Unreliable rains. Early frosts. Higher winds.

“Everybody had a different story about climate change,” he said. “Climate change was affecting their ability to run an organic farm.”

In 2013, with his young son’s future in mind, Vlaun, along with Programming & Education Director Seal Rossignol and two others, founded the Center for an Ecology-Based Economy, a nonprofit climate action organization based in downtown Norway. A successful crowdfunding campaign raised $30,000 for the budding organization, giving it the opportunity to take root and grow.

“When we started, we were really focused on technical solutions to perennial needs,” said Vlaun, the executive director. They’ve targeted their efforts in four key areas, each with large, unsustainable carbon footprints: food, shelter, energy and transportation.

Rebecca Brakeley of Oxford stretches out the cord to plug into her hybrid vehicle at one of the Norway charging stations April 15. She and her family have installed solar at their home and business as well. “We are environmentally conscious folks,” she said while plugging in. Russ Dillingham/Sun Journal

Celebrating its ninth birthday Friday, the organization has already left its mark on western Maine. With the help of a generous donation, the nonprofit has installed 17 electric vehicle chargers in numerous towns, including Bethel, Poland, Norway, Fryeburg and Buckfield.


More than half of Maine’s greenhouse gas emissions are due to transportation, according to the Maine Climate Council.

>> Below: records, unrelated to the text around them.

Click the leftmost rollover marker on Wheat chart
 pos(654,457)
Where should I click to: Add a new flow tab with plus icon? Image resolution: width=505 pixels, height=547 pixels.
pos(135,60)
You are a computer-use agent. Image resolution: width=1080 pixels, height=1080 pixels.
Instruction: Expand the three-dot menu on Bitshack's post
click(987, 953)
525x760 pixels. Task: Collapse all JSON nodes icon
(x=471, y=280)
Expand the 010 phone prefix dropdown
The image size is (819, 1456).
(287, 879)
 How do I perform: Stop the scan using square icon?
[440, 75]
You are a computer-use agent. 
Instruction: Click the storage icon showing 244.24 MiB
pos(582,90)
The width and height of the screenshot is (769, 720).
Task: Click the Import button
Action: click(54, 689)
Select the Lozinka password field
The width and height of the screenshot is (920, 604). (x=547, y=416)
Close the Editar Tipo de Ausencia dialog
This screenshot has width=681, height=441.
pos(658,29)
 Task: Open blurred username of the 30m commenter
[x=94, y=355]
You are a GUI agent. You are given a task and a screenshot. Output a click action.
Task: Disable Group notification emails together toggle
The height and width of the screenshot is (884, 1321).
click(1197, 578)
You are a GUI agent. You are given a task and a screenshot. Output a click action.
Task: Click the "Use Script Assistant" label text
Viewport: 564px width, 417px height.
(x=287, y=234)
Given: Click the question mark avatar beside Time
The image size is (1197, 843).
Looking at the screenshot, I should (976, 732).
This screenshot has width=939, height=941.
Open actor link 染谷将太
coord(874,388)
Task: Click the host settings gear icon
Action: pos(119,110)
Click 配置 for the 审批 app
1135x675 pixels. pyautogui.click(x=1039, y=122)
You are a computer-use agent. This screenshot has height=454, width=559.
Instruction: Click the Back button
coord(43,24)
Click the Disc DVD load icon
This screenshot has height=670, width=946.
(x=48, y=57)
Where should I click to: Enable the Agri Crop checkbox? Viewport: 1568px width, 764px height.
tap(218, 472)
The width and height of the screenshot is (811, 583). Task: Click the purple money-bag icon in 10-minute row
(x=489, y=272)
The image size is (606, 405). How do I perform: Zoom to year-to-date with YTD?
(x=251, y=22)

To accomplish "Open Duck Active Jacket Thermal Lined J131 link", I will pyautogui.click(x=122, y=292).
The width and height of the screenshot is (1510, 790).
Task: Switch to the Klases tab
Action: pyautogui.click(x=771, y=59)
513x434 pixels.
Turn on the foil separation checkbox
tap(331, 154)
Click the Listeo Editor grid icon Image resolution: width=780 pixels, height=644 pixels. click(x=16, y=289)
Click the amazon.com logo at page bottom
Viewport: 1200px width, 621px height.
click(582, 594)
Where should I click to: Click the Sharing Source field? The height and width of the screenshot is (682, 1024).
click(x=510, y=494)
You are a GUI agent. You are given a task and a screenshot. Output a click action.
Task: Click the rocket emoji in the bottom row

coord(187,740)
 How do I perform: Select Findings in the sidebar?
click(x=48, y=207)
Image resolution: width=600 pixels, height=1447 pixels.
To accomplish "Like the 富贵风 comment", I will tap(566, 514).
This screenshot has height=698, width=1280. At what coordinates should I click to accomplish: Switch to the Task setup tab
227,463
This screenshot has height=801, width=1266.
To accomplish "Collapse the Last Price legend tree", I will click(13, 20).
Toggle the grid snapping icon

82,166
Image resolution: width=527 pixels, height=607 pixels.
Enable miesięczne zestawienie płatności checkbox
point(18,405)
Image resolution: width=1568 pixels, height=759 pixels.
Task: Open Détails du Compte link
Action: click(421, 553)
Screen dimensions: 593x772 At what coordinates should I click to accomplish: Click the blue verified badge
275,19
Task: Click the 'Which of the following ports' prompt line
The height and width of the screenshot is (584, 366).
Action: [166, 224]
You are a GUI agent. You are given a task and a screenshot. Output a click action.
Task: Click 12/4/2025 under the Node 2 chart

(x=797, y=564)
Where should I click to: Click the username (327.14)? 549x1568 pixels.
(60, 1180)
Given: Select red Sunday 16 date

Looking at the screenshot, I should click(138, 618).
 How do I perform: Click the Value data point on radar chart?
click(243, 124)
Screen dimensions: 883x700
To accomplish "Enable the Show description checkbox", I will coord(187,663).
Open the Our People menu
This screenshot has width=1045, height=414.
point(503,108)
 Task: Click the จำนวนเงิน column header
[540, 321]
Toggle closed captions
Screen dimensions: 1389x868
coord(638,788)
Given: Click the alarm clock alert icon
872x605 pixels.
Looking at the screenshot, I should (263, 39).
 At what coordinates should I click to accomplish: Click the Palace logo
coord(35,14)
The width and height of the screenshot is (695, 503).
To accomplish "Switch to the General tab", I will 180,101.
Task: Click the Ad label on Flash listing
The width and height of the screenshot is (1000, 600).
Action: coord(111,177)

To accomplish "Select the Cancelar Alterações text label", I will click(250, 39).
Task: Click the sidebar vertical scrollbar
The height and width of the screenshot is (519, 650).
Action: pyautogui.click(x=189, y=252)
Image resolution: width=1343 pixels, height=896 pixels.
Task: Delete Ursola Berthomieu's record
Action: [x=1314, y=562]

Due to their efforts, Norway was one of the first communities in Maine to install an electric vehicle charging station in 2014. When the town was considering the center’s request, there were just three stations in the state, two in Portland and one in Bangor, according to a 2014 article in the Advertiser Democrat.

At the time, there may have been just two electric vehicles in the entire town, Vlaun said. Now, a vehicle can be found at the charger virtually all the time.

The organization also runs a bike share program in downtown Norway and helped launch Spoke Folks Cooperative, a worker-owned, bicycle-powered cooperative that provides trash, recycling and compost pickup.

As a founding member of Community Food Matters, a nonprofit council promoting local foods and agriculture, the Center for Ecology-Based Economy is working to strengthen food systems in the Western Foothills region and reduce dependency on far-flung imports.

“We’re starting to see the linkage between fossil fuels and food,” Vlaun said. “It takes a gallon of oil to feed someone in Maine every day.”


Jess Cooper of Norway looks for traffic as she crosses Beal Street in Norway on Dec. 15, 2021. She was heading to another pickup after changing the trash can at the head of Norway Branch Rail Trail. She and three other partners created Spoke Folks Cooperative just before the pandemic hit and says she thinks it has helped their business. The worker-owned, bicycle powered cooperative provides trash, recycling and compost pickup as well as delivering food and just about anything else.  Russ Dillingham/Sun Journal

We Built This, a women-led carpentry initiative partnered with the center, helps teach wood working skills to women and individuals who do not identify as cisgender men. We Built This and the center are collaborating on a program to offer subsidized weatherization and energy audits to local homeowners to reduce energy consumption.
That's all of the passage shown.